Em janeiro deste ano, a última cimeira UE-Brasil, que teve lugar em Brasília, e reuniões UE-Mercosul realizadas à margem da cimeira UE-Celac (Comunidade de Estados Latino-Americanos e Caribenhos) de Santiago do Chile deram um novo impulso às negociações, com o compromisso de trocar as ofertas concretas de abertura de mercado antes do fim do ano.
Essa é uma oportunidade que não se pode perder. Nós, Europa e Mercosul, precisamos seguir em frente juntos como aliados no comércio mundial. Devemos resolver os problemas de acesso ao mercado que ainda marcam as nossas relações bilaterais e que têm impacto significativo sobre as trocas comerciais.

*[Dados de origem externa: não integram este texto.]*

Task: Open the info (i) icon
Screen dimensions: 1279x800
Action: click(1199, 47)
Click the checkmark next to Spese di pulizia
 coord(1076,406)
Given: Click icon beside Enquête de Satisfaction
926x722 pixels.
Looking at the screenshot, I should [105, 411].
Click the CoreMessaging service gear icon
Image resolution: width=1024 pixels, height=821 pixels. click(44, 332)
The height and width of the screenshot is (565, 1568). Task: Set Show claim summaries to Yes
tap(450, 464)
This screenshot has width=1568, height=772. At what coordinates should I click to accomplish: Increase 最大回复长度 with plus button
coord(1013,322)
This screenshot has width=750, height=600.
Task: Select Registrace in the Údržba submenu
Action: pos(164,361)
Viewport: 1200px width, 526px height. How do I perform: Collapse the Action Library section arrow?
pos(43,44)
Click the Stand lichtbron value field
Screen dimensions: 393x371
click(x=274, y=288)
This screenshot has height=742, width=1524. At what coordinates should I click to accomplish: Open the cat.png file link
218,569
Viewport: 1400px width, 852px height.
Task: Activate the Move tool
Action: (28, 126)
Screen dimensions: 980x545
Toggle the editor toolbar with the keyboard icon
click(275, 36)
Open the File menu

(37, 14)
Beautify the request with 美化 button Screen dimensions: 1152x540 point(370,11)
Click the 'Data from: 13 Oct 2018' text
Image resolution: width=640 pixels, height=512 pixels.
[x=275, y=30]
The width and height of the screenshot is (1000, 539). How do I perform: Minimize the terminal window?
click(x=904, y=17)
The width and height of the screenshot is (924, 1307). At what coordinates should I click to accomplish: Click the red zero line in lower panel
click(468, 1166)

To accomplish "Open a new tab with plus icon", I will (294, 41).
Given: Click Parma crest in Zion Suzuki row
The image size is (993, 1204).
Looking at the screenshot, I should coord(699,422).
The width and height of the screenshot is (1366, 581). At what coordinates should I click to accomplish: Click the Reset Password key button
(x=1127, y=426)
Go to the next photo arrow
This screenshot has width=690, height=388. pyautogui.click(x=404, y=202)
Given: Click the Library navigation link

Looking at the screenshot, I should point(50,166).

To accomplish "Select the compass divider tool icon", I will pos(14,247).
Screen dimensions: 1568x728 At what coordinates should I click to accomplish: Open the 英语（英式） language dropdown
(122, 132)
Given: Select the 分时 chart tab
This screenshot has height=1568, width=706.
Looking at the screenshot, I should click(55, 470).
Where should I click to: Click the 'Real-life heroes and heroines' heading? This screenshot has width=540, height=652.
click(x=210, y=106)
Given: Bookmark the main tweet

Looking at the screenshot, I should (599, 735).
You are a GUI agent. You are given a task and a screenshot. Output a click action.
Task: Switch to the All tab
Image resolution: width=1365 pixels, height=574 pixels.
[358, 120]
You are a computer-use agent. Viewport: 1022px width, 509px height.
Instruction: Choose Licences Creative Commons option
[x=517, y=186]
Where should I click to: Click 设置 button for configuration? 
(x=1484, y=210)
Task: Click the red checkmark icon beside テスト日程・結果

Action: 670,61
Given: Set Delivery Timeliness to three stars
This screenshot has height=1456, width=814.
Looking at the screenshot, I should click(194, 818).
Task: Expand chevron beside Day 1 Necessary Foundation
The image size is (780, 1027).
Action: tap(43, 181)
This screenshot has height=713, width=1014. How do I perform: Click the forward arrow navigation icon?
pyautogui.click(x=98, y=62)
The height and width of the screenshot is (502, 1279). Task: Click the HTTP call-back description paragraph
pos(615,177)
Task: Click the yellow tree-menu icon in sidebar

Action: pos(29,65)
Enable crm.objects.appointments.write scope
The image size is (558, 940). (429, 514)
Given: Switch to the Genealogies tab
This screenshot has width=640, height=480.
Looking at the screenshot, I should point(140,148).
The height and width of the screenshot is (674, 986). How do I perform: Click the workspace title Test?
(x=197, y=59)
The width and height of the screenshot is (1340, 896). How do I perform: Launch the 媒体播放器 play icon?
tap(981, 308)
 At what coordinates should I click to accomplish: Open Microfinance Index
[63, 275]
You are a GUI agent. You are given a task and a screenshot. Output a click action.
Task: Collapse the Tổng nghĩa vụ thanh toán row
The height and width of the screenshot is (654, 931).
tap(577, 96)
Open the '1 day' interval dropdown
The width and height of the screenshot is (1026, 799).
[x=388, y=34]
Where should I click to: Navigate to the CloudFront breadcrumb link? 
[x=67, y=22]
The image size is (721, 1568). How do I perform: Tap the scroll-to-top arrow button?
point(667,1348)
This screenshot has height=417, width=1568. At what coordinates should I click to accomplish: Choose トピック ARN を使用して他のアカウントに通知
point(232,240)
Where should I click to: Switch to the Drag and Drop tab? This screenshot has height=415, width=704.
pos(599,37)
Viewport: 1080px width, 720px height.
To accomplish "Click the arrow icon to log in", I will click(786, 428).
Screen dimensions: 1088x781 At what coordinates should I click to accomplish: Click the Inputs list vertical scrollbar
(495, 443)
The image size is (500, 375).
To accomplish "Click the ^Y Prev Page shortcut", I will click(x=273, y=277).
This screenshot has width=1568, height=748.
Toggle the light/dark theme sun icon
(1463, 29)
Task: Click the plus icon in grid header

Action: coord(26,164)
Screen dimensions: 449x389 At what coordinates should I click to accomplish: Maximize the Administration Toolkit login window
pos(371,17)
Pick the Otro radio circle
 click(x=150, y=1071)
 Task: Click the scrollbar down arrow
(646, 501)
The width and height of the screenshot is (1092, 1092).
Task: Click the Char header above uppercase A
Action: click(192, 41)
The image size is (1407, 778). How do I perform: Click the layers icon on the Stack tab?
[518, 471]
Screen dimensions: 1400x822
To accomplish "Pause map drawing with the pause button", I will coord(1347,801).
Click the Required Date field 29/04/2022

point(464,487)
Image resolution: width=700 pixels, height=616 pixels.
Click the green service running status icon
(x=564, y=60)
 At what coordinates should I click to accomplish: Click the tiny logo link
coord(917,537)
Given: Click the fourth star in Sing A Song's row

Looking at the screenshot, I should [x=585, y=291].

É também uma oportunidade única para o Mercosul e para o Brasil fazerem parte do processo de integração econômica que está acontecendo no mundo. Se isso acontecer, as empresas brasileiras e do Mercosul poderão se beneficiar dos tratamentos preferenciais concedidos aos seus competidores.
Por isso, convidamos todas as partes envolvidas nas negociações a manter o compromisso acertado em Santiago em janeiro passado. Estamos certos de que a conclusão do acordo de associação UE-Mercosul trará importantes benefícios para as economias, as empresas e os consumidores em ambos os lados do Atlântico.